Vu les autres pièces du dossier ;
Vu :
- le règlement (CEE) n° 2081/92 du Conseil, du 14 juillet 1992 ;
- le règlement (CE) n°1107/96 de la Commission du 12 juin 1996 ;
- le règlement (UE) n° 1169/2011 du Parlement européen et du Conseil du 25 octobre 2011 ;
- le règlement (UE) n° 1151/2012 du Parlement européen et du Conseil du 21 novembre 2012 ;
- le règlement d'exécution (UE) n° 1209/2013 de la Commission européenne du 25 novembre 2013 ;
- le code de la propriété intellectuelle ;
- le code rural et de la pêche maritime ;
- le décret n° 83-778 du 31 août 1983 ;
- le décret n° 86-1361 du 29 décembre 1986 ;
- le décret n° 2007-628 du 27 avril 2007 ;
- le décret n° 2008-984 du 18 septembre 2008 ;
- le code de justice administrative ;
Après avoir entendu en séance publique :
- le rapport de Mme Juliana Nahra, maître des requêtes en service extraordinaire,
- les conclusions de Mme Marie-Gabrielle Merloz, rapporteure publique ;
La parole ayant été donnée, après les conclusions, à la SCP Rocheteau, Uzan-Sarano et Goulet, avocat de la société Compagnie des Fromages et Richesmonts et au cabinet François Pinet, avocat de l'Institut national de l'origine et de la qualité (INAO) ;
Considérant ce qui suit :
1. Aux termes du premier alinéa de l'article L. 521-1 du code de justice administrative : " Quand une décision administrative, même de rejet, fait l'objet d'une requête en annulation ou en réformation, le juge des référés, saisi d'une demande en ce sens, peut ordonner la suspension de l'exécution de cette décision, ou de certains de ses effets, lorsque l'urgence le justifie et qu'il est fait état d'un moyen propre à créer, en l'état de l'instruction, un doute sérieux quant à la légalité de la décision ".

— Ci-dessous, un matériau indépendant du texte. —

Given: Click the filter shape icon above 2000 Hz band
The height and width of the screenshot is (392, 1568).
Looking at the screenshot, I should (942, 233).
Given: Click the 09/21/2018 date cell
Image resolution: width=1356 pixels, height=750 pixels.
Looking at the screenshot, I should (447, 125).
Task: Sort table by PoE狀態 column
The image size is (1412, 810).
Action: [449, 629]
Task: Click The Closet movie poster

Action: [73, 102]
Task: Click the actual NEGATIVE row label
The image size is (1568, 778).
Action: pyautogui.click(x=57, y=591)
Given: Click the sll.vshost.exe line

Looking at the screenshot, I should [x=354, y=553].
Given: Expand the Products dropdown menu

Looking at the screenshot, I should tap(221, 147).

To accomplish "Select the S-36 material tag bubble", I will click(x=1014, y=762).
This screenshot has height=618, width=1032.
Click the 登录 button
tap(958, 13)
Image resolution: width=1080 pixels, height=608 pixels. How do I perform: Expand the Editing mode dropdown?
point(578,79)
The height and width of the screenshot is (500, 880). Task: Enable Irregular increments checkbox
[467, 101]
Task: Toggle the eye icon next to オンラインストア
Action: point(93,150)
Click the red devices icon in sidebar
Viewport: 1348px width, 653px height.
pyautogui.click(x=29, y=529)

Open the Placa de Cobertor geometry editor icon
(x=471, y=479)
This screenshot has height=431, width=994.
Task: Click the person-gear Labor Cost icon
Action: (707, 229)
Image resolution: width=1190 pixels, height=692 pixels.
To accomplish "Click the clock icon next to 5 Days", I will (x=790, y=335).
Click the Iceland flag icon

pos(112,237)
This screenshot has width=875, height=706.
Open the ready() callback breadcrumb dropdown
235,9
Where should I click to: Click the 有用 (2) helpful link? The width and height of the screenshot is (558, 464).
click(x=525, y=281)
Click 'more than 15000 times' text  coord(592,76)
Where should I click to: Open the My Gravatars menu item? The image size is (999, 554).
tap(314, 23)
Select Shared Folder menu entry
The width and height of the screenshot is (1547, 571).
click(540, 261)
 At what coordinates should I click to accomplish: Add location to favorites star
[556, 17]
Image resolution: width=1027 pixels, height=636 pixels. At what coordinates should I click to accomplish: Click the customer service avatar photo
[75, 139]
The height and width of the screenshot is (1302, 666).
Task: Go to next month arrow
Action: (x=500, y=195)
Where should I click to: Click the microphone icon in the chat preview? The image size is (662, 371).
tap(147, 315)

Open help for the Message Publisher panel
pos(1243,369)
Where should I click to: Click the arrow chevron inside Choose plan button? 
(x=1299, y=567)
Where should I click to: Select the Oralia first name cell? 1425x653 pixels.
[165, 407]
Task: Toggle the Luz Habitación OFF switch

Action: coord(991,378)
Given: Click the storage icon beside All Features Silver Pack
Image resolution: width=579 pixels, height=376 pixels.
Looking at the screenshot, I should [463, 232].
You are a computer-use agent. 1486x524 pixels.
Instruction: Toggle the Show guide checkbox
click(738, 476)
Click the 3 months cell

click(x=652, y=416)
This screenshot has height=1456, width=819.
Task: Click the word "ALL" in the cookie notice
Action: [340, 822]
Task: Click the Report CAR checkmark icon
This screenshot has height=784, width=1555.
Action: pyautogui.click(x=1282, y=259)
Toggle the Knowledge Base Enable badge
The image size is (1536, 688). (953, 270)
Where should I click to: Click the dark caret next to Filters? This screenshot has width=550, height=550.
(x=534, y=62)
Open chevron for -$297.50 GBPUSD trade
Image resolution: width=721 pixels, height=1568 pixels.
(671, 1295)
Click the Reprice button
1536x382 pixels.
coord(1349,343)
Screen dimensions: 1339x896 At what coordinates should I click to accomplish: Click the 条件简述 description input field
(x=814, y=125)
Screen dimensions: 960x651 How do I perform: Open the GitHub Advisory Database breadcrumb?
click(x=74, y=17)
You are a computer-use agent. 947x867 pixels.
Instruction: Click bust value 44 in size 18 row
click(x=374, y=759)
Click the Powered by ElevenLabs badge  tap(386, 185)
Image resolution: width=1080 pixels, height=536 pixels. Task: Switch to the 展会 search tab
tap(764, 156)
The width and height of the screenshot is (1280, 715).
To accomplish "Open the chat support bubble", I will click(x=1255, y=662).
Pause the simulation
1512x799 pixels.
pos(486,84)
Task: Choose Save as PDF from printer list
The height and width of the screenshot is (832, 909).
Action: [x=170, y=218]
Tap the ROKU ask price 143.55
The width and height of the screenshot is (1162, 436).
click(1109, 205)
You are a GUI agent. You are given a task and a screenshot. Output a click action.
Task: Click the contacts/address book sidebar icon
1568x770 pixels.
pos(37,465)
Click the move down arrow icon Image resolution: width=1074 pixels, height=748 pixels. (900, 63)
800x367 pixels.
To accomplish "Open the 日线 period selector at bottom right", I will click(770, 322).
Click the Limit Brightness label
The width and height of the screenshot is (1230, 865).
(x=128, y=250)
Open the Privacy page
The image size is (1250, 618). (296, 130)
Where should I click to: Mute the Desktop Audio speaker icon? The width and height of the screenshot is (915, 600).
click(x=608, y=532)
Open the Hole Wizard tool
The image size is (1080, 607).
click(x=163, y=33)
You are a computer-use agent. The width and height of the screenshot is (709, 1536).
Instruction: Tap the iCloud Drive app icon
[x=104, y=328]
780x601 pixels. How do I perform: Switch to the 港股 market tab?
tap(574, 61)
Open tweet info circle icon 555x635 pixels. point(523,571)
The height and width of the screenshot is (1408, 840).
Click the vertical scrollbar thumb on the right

2. Il ressort des pièces du dossier soumis au juge des référés que la société Compagnie des Fromages et Richesmonts (CFR) a pour objet la production, la fabrication, la conception, l'achat et la vente, la distribution, la commercialisation, l'exportation et l'importation de produits fromagers. Elle exploite plusieurs sites dont trois sites situés en Normandie à Ducey, à Vire et à Pacé où sont produits les camemberts " Cœur de Lion ", " Le Rustique " et " Le Père Normand ", lesquels ne bénéficient pas de l'appellation d'origine protégée (AOP) " Camembert de Normandie ". La société a fait l'objet de contrôles des directions départementales chargées de la protection des populations (DDPP) des départements dans lesquels sont situés ses différentes implantations, d'une part, le 29 juillet 2021 au siège de la société, dans les Hauts-de-Seine et, d'autre part, le 10 juin 2021 sur le site de Ducey, dans la Manche, le 11 juin 2021 sur le site de Vire, dans le Calvados, et le 26 mai 2021 sur le site de Pacé, dans l'Eure. A la suite de ces opérations de contrôle, elle a été rendue destinataire d'un courrier de pré-injonction en date du 18 novembre 2021. Par décision du 13 janvier 2022, l'inspectrice de la concurrence, de la consommation et de la répression des fraudes de la DDPP des Hauts-de-Seine lui a enjoint de mettre en conformité avec les prescriptions de l'article 13 du règlement (UE) n° 1151/2012 du 21 novembre 2012, dans un délai de quatre mois, l'étiquetage des fromages précités. La société a demandé au juge des référés du tribunal administratif de Cergy-Pontoise de prononcer la suspension de l'exécution de cette décision. Par une ordonnance du 7 avril 2022, le juge des référés de ce tribunal, statuant sur le fondement de l'article L.521-1 du code de justice administrative, a suspendu l'exécution de la décision contestée. Le ministre de l'économie, des finances et de la relance se pourvoit en cassation contre cette ordonnance.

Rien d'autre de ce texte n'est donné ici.